Data records |

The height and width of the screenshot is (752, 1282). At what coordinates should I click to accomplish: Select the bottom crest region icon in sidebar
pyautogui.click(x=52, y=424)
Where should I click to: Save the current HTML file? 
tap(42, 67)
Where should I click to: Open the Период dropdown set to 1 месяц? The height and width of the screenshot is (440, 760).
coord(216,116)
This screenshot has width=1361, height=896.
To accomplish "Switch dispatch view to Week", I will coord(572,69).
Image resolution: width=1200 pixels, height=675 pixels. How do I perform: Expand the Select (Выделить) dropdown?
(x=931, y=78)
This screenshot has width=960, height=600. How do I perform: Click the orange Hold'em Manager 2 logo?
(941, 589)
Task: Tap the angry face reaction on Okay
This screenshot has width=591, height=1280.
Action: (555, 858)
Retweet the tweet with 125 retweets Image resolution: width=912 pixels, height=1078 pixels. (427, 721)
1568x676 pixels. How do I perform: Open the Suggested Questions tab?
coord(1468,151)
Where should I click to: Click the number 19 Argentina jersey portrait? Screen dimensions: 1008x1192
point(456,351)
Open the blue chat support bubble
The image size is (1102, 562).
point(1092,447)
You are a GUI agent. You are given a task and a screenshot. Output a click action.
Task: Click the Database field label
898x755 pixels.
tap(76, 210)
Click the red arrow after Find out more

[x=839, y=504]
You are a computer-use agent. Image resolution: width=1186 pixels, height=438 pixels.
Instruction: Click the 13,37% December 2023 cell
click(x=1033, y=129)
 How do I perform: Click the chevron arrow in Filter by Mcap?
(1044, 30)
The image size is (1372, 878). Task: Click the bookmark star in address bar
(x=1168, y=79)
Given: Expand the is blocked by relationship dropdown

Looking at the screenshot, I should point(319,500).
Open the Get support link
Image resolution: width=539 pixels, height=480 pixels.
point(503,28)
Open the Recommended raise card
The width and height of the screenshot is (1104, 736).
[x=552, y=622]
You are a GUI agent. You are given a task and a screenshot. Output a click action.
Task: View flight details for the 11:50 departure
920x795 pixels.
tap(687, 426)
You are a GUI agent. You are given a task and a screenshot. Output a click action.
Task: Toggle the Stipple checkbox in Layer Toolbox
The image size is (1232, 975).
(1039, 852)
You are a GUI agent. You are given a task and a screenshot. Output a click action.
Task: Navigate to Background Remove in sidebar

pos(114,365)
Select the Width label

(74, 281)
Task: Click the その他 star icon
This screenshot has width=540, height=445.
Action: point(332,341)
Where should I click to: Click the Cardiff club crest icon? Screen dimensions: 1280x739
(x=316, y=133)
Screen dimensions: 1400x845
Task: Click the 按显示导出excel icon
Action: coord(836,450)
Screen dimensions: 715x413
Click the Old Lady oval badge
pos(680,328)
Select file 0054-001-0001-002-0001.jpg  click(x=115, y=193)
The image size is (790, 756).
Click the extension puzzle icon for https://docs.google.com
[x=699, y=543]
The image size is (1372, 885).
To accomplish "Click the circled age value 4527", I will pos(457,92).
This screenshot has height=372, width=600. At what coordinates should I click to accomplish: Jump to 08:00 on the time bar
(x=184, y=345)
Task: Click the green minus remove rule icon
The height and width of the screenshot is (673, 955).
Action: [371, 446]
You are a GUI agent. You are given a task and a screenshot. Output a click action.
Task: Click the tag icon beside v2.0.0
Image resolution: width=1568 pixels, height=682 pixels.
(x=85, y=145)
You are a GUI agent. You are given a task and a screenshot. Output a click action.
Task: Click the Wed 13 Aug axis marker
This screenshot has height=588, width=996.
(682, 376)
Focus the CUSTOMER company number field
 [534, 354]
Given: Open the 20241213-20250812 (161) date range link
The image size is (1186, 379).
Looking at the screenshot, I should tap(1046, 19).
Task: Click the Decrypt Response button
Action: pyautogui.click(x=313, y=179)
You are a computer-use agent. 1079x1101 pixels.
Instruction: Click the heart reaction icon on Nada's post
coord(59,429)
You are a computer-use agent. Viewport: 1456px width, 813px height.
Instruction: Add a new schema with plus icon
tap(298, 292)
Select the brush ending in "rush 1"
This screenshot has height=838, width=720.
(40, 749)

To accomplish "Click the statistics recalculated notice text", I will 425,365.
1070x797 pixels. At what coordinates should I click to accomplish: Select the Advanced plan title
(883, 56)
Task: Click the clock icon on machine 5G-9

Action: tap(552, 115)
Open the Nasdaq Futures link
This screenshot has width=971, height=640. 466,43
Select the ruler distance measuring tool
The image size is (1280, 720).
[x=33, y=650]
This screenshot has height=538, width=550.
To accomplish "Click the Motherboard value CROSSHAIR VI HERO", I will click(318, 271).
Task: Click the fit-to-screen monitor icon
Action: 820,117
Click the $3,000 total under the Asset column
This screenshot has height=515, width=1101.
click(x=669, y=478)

Your assignment |
Using the records above, select and copy every line that has the word "support".

Exercise answer |
Open the blue chat support bubble
Open the Get support link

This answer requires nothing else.